The Vatican has received much criticism for the silence of Pope Francis in the face of the religious persecution suffered by his Church in Nicaragua, which not only involves the case of Monsignor Álvarez, but also that of imprisoned and convicted priests, harassment of temples, physical attacks, and the impediment to officiate masses. However, the pontiff referred to Nicaragua during the Angelus prayer this Sunday, August 21.
“I follow the situation in Nicaragua with concern and pain. I would like to express my conviction and my hope that, through an open and sincere dialogue, the foundations for a respectful and peaceful coexistence can continue to be found,” Francis said.
In an interview with the journalist Carlos Fernando Chamorro, the sociologist Humberto Belli said that with Francisco’s statement the Church puts “the ball in the court” of Ortega and Murillo. Although he says that Francis’s message lacked “grit”, he also has something “positive”.
“The positive part that I see is that, by calling for dialogue —which the Pope cannot stop doing, nor can anyone renounce it, would at least ideally be the solution to most of the crisis—, he is putting the ball on the court to the Government.

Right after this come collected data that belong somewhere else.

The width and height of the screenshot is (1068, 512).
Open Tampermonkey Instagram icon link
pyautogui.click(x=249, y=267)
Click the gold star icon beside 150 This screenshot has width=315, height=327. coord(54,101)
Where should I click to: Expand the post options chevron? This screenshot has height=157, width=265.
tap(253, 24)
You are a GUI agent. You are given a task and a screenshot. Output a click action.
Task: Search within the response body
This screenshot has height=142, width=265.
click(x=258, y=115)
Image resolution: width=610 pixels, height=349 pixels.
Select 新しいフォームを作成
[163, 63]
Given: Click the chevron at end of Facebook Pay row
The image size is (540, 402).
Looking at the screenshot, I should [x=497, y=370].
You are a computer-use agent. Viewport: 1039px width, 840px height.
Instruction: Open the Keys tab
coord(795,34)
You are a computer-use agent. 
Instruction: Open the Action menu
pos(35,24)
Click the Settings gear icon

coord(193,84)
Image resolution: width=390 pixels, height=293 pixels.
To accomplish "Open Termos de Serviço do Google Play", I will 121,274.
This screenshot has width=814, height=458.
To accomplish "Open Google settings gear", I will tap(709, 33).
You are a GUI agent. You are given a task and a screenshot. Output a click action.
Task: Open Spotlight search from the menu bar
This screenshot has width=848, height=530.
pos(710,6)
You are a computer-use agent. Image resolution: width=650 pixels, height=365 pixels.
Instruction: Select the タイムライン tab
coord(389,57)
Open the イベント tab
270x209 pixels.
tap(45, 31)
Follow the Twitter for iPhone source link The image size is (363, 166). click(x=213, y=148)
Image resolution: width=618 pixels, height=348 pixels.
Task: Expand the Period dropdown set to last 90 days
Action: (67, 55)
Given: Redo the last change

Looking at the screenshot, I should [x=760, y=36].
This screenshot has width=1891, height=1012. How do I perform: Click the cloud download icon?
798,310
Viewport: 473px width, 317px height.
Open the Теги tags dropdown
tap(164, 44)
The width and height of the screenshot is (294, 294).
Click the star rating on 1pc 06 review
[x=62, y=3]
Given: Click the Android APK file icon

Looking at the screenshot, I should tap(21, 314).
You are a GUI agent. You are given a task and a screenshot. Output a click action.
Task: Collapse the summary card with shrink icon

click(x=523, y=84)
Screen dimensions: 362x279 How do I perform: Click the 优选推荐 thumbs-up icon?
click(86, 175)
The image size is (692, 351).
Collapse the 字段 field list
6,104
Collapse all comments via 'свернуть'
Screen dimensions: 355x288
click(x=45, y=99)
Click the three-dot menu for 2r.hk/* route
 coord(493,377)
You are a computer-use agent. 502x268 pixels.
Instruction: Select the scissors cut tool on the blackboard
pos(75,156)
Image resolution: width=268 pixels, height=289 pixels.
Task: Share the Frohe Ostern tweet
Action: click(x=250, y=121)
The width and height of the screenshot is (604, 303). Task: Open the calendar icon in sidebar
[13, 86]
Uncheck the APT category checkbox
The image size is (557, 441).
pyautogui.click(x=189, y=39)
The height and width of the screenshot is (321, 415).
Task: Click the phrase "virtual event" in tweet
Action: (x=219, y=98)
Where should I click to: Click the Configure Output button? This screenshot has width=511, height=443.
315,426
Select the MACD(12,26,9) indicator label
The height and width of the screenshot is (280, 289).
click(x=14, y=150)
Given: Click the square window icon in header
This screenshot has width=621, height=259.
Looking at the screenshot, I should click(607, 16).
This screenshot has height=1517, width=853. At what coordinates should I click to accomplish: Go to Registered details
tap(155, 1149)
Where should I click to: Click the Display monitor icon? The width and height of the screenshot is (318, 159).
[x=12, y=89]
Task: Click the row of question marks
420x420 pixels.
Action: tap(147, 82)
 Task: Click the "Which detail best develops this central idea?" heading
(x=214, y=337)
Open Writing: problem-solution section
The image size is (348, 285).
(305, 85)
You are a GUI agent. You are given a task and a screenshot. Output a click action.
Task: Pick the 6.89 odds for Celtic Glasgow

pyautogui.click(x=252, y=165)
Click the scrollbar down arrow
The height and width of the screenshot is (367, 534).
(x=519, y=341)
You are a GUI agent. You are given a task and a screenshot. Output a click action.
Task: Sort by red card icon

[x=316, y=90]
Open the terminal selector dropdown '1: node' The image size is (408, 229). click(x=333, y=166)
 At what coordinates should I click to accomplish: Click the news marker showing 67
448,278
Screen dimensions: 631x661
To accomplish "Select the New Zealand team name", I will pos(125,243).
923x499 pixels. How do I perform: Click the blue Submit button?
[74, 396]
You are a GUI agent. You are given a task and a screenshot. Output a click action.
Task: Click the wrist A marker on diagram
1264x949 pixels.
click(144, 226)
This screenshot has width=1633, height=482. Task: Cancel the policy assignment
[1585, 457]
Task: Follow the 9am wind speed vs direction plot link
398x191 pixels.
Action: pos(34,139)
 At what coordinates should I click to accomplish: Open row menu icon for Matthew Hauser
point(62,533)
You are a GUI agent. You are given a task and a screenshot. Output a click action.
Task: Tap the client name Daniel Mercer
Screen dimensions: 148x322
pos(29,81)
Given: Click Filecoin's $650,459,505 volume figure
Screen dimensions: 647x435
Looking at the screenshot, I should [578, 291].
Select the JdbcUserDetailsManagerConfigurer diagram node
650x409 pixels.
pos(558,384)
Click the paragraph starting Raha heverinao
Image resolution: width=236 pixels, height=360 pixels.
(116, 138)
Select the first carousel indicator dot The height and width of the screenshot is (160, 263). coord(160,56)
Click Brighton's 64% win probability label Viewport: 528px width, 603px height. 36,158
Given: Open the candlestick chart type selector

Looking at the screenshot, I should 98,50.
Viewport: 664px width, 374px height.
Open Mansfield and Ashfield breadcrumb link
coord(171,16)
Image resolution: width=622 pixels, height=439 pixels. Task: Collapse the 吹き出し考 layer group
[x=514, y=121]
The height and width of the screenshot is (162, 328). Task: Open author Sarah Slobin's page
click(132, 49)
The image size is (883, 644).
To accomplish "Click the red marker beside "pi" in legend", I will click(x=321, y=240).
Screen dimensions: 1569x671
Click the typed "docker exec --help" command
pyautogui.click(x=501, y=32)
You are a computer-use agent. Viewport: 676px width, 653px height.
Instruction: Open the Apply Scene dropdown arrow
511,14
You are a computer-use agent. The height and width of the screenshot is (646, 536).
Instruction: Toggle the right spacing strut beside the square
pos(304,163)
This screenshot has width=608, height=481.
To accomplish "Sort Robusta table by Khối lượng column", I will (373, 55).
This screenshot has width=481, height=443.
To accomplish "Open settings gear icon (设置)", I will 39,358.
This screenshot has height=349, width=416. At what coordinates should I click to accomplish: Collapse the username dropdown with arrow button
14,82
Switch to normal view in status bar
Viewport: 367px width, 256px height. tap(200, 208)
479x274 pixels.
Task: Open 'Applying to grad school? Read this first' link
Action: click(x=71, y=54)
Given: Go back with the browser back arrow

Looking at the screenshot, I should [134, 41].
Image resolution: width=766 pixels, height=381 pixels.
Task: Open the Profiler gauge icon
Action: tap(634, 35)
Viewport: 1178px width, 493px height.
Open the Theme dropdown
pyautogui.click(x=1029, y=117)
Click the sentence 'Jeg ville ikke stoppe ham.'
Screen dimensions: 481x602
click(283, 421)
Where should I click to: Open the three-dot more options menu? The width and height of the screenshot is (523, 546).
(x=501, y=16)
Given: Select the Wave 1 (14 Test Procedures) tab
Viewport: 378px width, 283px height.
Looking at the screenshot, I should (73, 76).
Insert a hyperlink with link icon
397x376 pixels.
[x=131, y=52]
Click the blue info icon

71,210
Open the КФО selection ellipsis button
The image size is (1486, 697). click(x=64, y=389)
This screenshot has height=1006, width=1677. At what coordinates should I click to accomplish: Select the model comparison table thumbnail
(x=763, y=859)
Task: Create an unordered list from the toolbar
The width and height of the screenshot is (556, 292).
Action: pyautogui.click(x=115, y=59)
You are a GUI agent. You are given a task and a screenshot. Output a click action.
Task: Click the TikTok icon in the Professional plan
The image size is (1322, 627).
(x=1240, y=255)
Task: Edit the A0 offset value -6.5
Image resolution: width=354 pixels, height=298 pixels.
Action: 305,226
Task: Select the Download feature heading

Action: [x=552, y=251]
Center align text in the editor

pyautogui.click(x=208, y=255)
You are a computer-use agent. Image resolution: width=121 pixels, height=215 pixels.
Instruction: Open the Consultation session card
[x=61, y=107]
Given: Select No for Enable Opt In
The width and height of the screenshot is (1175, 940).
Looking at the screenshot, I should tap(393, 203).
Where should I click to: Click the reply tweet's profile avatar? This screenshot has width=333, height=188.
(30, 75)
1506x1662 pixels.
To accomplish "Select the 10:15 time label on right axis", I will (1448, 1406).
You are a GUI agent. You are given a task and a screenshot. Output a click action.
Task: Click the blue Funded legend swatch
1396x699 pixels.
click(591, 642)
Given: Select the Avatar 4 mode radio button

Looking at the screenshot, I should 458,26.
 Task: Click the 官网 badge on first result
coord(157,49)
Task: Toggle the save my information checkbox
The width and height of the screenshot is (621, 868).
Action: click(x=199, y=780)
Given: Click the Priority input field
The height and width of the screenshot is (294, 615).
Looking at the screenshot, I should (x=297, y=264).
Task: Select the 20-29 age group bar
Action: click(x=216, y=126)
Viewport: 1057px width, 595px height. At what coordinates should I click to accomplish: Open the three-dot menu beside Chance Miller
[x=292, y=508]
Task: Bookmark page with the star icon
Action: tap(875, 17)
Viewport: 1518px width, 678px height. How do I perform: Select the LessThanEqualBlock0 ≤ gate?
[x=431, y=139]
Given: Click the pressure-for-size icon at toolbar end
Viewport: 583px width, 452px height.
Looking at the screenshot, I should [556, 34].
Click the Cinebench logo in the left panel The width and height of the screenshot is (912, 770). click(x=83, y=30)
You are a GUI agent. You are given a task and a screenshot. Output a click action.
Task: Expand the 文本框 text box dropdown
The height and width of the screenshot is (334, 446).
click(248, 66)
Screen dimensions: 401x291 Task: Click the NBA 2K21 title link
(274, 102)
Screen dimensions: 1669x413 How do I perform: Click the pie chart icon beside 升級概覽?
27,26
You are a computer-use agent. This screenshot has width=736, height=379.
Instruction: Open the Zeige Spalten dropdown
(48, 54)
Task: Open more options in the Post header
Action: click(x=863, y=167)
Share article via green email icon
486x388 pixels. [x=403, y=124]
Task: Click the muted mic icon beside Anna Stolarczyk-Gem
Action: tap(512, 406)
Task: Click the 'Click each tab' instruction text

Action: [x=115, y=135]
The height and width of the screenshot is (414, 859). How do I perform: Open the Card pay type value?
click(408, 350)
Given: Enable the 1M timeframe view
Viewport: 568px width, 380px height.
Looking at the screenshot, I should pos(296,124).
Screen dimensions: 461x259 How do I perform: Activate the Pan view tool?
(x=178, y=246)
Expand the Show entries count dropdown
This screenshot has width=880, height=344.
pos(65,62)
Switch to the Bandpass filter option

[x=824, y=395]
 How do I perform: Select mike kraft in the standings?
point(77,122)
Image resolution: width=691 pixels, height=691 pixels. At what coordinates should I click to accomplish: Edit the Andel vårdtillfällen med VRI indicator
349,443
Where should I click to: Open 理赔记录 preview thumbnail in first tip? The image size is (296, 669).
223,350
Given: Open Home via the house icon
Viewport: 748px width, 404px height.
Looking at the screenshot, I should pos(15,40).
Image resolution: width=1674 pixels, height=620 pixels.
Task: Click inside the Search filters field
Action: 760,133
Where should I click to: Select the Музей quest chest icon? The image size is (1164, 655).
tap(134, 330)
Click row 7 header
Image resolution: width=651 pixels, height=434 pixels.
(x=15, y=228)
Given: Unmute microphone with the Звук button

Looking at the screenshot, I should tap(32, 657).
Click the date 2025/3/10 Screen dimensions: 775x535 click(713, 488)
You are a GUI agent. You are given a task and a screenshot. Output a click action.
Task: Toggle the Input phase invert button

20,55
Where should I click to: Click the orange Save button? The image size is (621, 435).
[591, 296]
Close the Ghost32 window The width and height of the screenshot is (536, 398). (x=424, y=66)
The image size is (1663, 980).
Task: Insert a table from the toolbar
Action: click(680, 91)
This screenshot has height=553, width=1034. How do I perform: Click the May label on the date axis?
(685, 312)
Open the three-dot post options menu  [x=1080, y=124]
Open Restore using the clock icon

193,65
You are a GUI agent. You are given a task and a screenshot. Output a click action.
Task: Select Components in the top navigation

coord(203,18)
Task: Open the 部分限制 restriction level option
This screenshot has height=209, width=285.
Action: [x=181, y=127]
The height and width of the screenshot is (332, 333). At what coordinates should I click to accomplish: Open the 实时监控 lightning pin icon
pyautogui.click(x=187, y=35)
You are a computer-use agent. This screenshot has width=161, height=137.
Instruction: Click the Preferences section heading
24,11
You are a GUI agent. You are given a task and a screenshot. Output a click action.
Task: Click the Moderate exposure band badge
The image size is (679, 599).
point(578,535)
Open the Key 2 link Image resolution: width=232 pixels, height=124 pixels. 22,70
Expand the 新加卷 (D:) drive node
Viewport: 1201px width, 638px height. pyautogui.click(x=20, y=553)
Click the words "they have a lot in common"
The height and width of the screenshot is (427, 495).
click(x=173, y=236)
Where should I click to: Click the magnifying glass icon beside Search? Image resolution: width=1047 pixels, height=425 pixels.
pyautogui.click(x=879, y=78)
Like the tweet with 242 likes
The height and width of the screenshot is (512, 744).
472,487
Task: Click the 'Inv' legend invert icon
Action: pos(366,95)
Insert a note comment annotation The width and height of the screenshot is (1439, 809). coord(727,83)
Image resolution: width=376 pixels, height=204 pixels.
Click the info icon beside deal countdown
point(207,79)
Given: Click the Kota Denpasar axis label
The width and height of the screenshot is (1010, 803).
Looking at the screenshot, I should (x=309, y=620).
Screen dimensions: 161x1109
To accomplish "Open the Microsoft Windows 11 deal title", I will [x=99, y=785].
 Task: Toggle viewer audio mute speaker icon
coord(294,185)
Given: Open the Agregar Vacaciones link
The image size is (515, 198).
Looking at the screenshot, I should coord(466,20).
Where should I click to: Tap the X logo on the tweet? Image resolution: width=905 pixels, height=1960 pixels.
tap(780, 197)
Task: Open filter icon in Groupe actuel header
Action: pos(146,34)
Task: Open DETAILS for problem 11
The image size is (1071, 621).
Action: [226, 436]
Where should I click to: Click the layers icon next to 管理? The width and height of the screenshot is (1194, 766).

The Church is now officially calling for dialogue. She now it’s up to the Government to give an initiative. Well, I am going to release the prisoners as an expression of the dialogue, I am going to create a new dialogue table, I am going to [de prisión] some opposition representatives to talk to them,” Belli told Chamorro. And he added: “If the government remains silent, it is rejecting dialogue and, if it opens the doors insufficiently, the same. I see positive that the Pope expressed concern. It is a term that our bishops have not used.”
For now, Bishop Álvarez continues under house arrest, as a prisoner of conscience, analysts insist, while Ortega and Murillo have gotten bogged down with an uncomfortable religious whose arm they have not been able to bend.